But you also add to this the cost for the ¾” plywood needed if site forming, unless like me you utilized the forming plywood somewhere else in the build. SO for me it was free.
Next you have to account for the insulation that results from the use of these EPS stay-in-place forms, and that was the deciding factor to not use this product. You see, I modelled the Quad-Deck profile in a program called THERM, which calculates the heat loss through an assembly. I was after at least an R20 overall for my assembly, but even though the EPS panels are 12.5” thick, the thickness under the concrete joists is only 2”. This, with all of the services holes and drywall mounting strips embedded in the product, plummeted the actual effective R value of the system down to R14.97, and this was without even modelling the thermal bridging that would result from the inclusion of the rebar in the model.

◆ ◆ ◆ ◆ ◆ ◆ ◆

> [Problem statement]: Revise the passage on EPS stay-in-place forms, starting at the words "But you also" and stopping after "it was free.". Put "sheathing" in place of "plywood" throughout that stretch.

◆ ◆ ◆ ◆ ◆ ◆ ◆

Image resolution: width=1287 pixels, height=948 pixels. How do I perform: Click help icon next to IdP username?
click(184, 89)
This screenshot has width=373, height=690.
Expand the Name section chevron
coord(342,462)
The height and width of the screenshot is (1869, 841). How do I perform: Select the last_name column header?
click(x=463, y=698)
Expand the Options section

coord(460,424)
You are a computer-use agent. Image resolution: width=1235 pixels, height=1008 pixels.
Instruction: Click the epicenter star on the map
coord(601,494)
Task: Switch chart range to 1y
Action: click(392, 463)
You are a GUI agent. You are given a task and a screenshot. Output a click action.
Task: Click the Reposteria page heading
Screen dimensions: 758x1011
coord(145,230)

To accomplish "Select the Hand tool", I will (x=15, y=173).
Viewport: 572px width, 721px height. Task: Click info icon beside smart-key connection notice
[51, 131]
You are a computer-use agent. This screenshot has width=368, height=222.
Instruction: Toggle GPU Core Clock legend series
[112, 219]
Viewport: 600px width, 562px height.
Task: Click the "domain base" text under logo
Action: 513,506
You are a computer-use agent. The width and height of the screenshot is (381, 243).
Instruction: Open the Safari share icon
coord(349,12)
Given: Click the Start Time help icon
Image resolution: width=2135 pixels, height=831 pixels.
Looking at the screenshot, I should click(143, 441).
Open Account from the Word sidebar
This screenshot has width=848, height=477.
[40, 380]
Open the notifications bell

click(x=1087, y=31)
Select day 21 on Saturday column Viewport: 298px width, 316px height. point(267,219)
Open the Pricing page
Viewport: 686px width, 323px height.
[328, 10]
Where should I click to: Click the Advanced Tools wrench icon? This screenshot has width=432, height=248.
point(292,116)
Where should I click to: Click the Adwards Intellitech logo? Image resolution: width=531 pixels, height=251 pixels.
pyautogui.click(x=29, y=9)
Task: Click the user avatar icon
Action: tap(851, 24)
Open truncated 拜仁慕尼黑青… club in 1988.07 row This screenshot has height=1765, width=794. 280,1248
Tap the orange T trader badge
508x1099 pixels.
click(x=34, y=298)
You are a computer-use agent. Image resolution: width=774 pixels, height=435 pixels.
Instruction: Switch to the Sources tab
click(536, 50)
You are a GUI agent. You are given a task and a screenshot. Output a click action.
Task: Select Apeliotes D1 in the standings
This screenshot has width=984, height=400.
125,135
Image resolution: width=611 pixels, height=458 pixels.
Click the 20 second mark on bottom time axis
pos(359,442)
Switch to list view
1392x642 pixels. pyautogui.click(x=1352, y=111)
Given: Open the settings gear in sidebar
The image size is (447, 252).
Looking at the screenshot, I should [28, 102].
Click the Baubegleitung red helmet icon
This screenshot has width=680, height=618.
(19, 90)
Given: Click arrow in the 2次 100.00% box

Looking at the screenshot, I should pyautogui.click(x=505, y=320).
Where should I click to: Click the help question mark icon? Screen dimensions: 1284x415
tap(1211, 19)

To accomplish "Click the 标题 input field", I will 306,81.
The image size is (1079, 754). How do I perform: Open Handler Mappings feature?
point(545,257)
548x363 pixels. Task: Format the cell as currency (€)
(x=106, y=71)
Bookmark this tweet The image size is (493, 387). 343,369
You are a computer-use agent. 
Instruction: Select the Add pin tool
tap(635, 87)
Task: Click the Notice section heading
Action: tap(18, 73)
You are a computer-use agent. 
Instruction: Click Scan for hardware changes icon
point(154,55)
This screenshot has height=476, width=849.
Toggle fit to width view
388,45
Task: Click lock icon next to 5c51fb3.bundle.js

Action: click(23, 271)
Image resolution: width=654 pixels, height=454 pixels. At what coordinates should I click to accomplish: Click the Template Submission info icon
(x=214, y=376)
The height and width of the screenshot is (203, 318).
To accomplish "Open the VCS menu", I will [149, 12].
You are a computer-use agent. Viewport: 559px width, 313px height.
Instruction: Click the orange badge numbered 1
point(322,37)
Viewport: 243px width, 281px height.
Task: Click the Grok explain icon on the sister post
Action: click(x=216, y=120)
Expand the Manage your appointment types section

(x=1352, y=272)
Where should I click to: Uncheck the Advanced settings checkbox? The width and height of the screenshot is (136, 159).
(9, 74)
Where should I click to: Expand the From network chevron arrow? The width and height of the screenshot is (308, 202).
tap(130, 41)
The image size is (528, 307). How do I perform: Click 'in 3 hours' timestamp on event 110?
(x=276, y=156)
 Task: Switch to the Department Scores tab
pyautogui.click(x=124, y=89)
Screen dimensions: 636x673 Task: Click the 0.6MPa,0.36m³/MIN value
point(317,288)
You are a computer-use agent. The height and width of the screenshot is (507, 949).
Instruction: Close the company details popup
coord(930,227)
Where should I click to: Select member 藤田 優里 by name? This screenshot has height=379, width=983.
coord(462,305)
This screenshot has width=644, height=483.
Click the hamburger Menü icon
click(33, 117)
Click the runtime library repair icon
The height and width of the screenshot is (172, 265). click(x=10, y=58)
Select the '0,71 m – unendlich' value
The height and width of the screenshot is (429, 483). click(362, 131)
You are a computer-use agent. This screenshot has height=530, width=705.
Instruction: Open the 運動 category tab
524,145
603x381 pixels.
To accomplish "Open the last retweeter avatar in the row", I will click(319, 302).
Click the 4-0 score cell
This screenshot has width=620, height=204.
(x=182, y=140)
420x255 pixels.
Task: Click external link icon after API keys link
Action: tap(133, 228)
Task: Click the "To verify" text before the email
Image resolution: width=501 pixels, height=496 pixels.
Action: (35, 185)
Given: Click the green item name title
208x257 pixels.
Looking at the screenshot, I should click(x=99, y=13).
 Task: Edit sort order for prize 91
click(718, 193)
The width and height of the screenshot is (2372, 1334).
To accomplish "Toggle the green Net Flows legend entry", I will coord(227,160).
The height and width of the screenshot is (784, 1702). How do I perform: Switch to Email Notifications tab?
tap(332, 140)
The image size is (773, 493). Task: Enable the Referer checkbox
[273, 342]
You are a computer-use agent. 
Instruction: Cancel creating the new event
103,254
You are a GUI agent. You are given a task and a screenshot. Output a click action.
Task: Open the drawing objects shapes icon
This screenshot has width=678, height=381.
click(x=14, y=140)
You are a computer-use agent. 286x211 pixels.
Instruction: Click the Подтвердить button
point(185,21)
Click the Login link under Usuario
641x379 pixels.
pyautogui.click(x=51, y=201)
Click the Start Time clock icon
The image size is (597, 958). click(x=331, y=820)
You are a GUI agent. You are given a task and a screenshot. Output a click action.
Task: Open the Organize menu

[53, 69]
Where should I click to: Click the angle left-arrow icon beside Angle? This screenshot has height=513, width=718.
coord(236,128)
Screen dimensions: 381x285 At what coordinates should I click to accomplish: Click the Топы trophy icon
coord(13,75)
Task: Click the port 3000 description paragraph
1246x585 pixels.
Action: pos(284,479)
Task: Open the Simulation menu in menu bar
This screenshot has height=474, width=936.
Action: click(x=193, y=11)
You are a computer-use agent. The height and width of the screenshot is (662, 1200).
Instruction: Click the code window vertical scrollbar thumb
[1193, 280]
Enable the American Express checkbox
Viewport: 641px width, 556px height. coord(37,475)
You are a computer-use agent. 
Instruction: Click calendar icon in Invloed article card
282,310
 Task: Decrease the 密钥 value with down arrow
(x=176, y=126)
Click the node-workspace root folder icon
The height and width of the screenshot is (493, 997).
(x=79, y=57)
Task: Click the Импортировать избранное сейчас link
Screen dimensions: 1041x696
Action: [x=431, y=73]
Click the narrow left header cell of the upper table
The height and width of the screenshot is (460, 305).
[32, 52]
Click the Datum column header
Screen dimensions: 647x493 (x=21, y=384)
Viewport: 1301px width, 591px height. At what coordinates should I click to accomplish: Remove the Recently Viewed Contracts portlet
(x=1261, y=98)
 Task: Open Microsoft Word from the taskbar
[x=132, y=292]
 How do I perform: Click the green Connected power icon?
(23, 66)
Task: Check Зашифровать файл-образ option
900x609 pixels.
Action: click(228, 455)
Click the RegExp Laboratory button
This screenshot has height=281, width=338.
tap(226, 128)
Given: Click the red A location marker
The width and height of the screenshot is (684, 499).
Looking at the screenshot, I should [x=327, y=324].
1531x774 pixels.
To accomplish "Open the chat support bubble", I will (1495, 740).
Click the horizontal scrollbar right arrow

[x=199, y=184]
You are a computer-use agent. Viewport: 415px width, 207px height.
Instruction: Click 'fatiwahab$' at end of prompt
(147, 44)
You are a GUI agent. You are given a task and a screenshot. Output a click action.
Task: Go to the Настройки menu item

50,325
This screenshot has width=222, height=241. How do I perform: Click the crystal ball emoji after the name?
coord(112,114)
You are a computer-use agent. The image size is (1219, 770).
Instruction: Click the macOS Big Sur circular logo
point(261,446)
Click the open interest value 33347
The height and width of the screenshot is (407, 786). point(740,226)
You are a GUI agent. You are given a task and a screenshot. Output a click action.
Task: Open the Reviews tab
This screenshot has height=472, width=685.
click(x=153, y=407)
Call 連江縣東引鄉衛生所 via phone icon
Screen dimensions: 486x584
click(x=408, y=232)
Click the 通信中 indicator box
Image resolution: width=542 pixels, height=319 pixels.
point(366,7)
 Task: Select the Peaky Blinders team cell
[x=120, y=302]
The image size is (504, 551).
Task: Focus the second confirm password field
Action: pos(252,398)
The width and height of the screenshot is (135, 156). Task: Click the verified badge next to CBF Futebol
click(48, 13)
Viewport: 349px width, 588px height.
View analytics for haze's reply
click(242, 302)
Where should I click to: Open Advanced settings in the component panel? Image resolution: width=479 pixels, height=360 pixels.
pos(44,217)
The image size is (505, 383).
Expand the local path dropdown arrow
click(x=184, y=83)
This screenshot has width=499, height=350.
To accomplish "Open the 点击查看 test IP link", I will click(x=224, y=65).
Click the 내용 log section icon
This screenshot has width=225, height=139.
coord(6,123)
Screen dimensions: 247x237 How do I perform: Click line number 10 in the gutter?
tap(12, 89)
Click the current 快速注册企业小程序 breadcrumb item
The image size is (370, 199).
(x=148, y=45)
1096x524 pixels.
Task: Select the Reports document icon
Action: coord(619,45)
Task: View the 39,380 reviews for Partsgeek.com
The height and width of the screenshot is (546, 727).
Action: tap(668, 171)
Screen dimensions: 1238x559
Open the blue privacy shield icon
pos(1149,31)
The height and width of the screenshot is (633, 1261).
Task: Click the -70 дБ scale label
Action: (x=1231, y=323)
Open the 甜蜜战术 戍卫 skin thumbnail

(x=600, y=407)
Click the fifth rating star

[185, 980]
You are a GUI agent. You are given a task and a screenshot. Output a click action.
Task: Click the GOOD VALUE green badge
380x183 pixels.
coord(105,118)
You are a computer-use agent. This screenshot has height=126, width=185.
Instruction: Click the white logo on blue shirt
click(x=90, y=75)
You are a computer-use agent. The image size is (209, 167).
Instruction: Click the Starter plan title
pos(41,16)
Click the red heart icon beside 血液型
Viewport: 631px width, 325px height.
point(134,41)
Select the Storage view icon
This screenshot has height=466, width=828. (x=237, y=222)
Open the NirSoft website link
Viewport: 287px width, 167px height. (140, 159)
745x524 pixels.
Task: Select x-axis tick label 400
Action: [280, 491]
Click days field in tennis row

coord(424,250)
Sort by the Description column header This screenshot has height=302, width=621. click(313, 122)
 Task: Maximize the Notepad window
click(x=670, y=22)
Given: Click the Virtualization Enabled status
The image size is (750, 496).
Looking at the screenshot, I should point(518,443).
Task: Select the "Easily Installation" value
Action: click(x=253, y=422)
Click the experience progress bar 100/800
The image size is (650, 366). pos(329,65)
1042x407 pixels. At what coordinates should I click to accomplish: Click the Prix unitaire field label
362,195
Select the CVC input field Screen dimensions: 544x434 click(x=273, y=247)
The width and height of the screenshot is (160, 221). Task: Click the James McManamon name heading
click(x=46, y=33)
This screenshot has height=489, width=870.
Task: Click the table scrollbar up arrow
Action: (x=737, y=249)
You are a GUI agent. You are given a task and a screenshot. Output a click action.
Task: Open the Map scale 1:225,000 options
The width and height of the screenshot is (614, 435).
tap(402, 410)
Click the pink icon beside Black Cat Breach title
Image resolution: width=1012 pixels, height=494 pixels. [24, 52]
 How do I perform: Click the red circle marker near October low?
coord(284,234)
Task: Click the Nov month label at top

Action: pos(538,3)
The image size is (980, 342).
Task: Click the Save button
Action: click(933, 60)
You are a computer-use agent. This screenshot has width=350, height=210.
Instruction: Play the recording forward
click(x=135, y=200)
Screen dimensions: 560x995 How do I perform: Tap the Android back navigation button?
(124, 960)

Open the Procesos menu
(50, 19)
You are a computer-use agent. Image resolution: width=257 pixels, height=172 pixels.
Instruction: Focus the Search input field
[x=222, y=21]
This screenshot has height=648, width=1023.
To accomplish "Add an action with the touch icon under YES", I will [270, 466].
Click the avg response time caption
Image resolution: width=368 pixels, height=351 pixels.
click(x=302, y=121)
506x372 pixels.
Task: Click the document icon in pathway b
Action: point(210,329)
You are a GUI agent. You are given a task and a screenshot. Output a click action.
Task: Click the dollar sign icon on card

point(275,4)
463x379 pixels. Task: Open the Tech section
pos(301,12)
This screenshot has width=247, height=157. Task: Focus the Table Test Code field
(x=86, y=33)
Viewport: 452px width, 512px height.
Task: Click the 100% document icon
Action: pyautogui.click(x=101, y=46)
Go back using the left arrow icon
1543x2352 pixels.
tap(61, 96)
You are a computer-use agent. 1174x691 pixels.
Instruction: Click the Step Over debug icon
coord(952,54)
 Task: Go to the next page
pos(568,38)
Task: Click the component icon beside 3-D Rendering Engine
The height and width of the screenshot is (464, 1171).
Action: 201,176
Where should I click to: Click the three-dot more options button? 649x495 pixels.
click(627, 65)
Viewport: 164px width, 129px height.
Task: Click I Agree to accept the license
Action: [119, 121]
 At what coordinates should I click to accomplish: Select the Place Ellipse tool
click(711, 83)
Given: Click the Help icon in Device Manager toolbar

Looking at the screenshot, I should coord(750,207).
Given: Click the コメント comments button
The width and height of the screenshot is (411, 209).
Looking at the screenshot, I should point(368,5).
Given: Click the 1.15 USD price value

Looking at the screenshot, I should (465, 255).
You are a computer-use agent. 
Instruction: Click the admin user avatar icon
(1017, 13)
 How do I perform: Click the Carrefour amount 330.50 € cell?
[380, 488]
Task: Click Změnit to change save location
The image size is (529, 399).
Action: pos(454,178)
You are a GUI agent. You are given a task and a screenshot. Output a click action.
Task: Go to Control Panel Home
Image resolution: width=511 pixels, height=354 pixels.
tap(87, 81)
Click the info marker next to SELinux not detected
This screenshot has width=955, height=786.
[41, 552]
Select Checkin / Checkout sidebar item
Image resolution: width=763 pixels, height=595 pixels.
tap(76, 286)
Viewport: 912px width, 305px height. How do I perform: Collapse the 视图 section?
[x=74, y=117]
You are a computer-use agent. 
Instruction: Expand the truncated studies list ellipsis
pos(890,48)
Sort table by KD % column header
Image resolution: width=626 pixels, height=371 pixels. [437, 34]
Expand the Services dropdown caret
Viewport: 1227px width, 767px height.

◆ ◆ ◆ ◆ ◆ ◆ ◆

> [Solution for this task]:
But you also add to this the cost for the ¾” sheathing needed if site forming, unless like me you utilized the forming sheathing somewhere else in the build. SO for me it was free.